Question

The one-to-one function $$g$$ is defined below. $$g(x)=\dfrac {7x-8}{5x+6}$$ state the domain and range of $$g^{-1}$$ in interval notation.
Domain of $$g^{-1}$$: ___

Answer

**step1** Understanding the problem

The problem asks us to find the domain and range of the inverse function, $$g^{-1}$$, for the given function $$g(x)=\dfrac {7x-8}{5x+6}$$. We need to express our answer in interval notation.

Question1.step2 (Finding the domain of the original function $$g(x)$$)

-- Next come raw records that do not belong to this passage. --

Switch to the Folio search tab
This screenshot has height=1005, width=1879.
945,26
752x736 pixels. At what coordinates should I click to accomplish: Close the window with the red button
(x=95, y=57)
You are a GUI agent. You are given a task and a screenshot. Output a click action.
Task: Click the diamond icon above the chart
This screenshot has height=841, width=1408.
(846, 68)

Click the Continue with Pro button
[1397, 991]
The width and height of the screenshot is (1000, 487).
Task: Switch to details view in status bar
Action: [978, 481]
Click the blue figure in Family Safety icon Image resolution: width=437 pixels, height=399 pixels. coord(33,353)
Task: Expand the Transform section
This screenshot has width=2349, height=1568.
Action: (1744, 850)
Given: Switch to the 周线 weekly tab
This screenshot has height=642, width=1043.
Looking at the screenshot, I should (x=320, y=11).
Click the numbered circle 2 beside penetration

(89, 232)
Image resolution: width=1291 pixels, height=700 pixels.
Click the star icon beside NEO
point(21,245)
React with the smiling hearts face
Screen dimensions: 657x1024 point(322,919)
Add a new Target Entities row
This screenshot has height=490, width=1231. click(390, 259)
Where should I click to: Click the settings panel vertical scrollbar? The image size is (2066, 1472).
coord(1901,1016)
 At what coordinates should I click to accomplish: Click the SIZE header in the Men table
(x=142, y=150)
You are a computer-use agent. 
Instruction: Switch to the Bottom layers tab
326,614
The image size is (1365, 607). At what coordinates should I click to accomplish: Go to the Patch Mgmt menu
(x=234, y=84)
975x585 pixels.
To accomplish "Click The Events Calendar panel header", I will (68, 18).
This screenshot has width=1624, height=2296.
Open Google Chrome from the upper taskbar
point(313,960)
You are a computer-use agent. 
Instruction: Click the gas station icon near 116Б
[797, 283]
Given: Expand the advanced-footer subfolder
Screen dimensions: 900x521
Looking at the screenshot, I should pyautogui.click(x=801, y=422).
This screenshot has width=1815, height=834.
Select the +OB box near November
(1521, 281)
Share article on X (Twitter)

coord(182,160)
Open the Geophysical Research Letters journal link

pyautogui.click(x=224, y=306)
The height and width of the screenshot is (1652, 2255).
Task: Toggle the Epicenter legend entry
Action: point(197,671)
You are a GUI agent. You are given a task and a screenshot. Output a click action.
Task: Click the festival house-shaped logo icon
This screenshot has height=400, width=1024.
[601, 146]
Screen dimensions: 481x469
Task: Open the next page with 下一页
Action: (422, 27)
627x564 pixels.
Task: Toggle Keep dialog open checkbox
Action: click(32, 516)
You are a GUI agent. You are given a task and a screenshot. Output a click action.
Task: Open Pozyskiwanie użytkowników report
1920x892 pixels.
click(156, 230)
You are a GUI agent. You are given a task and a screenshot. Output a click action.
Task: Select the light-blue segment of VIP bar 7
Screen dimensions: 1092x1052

The function $$g(x)$$ is a rational function. For a rational function, the denominator cannot be equal to zero.
The denominator of $$g(x)$$ is $$5x+6$$.
We set the denominator to not equal zero to find the excluded values for $$x$$:
$$5x+6 \neq 0$$
Subtract 6 from both sides:
$$5x \neq -6$$
Divide by 5:
$$x \neq -\frac{6}{5}$$
So, the domain of $$g(x)$$ is all real numbers except $$-\frac{6}{5}$$. In interval notation, this is $$(-\infty, -\frac{6}{5}) \cup (-\frac{6}{5}, \infty)$$.

Question1.step3 (Finding the inverse function $$g^{-1}(x)$$)

To find the inverse function, we first set $$y = g(x)$$:
$$y = \dfrac {7x-8}{5x+6}$$
Next, we swap $$x$$ and $$y$$ in the equation:
$$x = \dfrac {7y-8}{5y+6}$$
Now, we solve this equation for $$y$$ to find $$g^{-1}(x)$$.
Multiply both sides by $$(5y+6)$$:
$$x(5y+6) = 7y-8$$
Distribute $$x$$ on the left side:
$$5xy + 6x = 7y-8$$
We want to isolate terms with $$y$$ on one side and terms without $$y$$ on the other. Move $$7y$$ to the left side and $$6x$$ to the right side:
$$5xy - 7y = -8 - 6x$$
Factor out $$y$$ from the left side:
$$y(5x-7) = -8 - 6x$$
Divide by $$(5x-7)$$ to solve for $$y$$:
$$y = \dfrac{-8 - 6x}{5x-7}$$
We can multiply the numerator and denominator by -1 to rearrange it to a more standard form:
$$y = \dfrac{-(8 + 6x)}{-(7-5x)}$$
$$y = \dfrac{6x+8}{7-5x}$$
So, the inverse function is $$g^{-1}(x) = \dfrac{6x+8}{7-5x}$$.

Question1.step4 (Finding the domain of $$g^{-1}(x)$$)

Similar to finding the domain of $$g(x)$$, the domain of $$g^{-1}(x)$$ is restricted by its denominator.
The denominator of $$g^{-1}(x)$$ is $$7-5x$$.
We set the denominator to not equal zero:
$$7-5x \neq 0$$
Add $$5x$$ to both sides:
$$7 \neq 5x$$
Divide by 5:
$$\frac{7}{5} \neq x$$
So, the domain of $$g^{-1}(x)$$ is all real numbers except $$\frac{7}{5}$$. In interval notation, this is $$(-\infty, \frac{7}{5}) \cup (\frac{7}{5}, \infty)$$.

Question1.step5 (Finding the range of $$g^{-1}(x)$$)

The range of an inverse function ($$g^{-1}(x)$$) is equal to the domain of the original function ($$g(x)$$).
From Question1.step2, we found the domain of $$g(x)$$ to be $$(-\infty, -\frac{6}{5}) \cup (-\frac{6}{5}, \infty)$$.
Therefore, the range of $$g^{-1}(x)$$ is $$(-\infty, -\frac{6}{5}) \cup (-\frac{6}{5}, \infty)$$.

**step6** Stating the final answer

Based on our calculations:
The domain of $$g^{-1}$$ is $$(-\infty, \frac{7}{5}) \cup (\frac{7}{5}, \infty)$$.
The range of $$g^{-1}$$ is $$(-\infty, -\frac{6}{5}) \cup (-\frac{6}{5}, \infty)$$.